Alternative livelihoods 
for fishermen

Fishermen did not go to sea for a total of 55 days this year as they were asked to remain safe during extreme natural calamities. Fishermen did not go to the sea for 75 days last year. Consequently, their livelihood suffered since fishing is their sole way of earning.

Regular occurrences of extreme weather force their families to face hardship and the suffering is more for fishermen who live in char areas or isolated islands. According to official data, Bangladesh Meteorological Department issued a total of 12 warnings or signals in the country’s coastal region in 2018. And, in every warning, fishermen were asked to remain in safe shelters and not to go to the sea for fishing for minimum two days to maximum 15 days. Between 1877 and 2017, the country faced 154 cyclones and with the caprices of weather in recent times, natural calamities have increased in frequency.

During such times, fishermen cannot go out to sea and their woes are compounded by the fact that for 22 days every year, between 7 October and 28, there is a moratorium on fishing to save mother fish and allow uninterrupted breeding.

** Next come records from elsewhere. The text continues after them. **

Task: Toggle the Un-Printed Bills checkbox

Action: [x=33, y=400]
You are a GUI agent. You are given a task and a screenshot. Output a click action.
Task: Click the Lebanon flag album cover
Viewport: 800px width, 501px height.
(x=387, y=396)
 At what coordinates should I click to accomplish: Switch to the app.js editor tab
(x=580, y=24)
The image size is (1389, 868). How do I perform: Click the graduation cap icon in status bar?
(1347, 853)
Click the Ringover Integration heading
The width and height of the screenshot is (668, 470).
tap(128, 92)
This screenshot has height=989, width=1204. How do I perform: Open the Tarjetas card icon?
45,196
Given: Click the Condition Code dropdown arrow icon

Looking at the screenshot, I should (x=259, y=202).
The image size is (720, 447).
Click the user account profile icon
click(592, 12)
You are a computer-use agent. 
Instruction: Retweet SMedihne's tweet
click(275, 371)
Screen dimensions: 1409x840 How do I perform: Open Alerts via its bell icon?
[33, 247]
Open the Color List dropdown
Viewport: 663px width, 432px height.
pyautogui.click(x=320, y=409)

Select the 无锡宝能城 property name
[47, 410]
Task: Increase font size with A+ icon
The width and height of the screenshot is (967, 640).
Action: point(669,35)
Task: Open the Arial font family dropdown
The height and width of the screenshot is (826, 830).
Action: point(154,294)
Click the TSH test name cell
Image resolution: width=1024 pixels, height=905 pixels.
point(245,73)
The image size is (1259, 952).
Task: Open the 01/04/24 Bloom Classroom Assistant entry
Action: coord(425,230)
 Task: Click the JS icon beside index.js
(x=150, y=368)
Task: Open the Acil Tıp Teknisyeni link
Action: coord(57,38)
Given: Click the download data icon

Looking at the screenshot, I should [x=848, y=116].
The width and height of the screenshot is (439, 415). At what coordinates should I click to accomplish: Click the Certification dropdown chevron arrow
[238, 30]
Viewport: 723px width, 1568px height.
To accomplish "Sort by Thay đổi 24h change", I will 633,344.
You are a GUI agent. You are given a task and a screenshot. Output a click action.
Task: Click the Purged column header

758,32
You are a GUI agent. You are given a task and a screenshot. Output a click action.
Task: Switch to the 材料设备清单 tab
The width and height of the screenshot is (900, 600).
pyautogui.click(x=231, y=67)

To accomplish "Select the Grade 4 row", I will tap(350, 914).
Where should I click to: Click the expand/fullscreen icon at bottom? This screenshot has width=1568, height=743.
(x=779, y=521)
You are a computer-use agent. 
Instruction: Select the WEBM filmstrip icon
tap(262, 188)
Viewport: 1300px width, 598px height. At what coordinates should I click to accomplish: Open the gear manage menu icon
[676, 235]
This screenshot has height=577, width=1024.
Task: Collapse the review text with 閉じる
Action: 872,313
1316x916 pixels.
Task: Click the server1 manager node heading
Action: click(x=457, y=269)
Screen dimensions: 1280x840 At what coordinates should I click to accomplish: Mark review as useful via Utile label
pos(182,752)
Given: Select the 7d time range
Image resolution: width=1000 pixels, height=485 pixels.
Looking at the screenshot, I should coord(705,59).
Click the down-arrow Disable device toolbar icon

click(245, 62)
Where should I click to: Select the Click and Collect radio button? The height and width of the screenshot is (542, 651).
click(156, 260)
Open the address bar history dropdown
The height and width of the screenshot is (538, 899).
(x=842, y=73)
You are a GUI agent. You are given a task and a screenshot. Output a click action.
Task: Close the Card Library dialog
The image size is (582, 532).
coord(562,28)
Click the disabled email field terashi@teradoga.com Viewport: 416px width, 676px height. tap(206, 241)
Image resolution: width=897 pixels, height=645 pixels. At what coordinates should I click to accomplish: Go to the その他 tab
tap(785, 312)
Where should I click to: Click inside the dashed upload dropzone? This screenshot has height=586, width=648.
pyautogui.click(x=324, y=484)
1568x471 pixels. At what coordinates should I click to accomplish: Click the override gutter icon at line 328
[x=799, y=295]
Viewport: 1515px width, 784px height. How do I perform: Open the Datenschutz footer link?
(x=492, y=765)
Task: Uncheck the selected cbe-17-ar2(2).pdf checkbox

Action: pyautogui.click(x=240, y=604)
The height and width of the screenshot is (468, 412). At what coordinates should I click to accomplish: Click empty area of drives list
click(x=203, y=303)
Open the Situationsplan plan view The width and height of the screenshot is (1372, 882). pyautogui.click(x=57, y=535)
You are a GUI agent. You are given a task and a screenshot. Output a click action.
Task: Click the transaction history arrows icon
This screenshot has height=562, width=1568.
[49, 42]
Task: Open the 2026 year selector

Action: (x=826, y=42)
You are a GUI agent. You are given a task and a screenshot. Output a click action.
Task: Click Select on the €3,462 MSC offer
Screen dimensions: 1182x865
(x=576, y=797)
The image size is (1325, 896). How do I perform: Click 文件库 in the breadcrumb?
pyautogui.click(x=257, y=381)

Since Bangladesh has to live with extreme climate patterns, cyclones, tidal bores and other forms of extreme weather will appear from time to time to make lives hard for those who rely on fishing. Therefore, priority must be given to the development of short term livelihood methods in these areas. One possibility can be to help fishing families grow vegetables or raise dairy in small areas as an emergency livelihood option. If development agencies invest in training wives of fishermen to learn crafts like stitching, pottery and basket making, times of natural emergency will not be looked as periods of plight. In addition, the options of food storage facilities can be adopted as immediate solutions to food crisis.

In this system, the district administrators can store away a sizeable amount of food-grain and other essentials to distribute among the fishermen when there is inclement weather or a temporary restriction. In the long run, fishermen can also be given skills training so they do not have to rely on one source of income.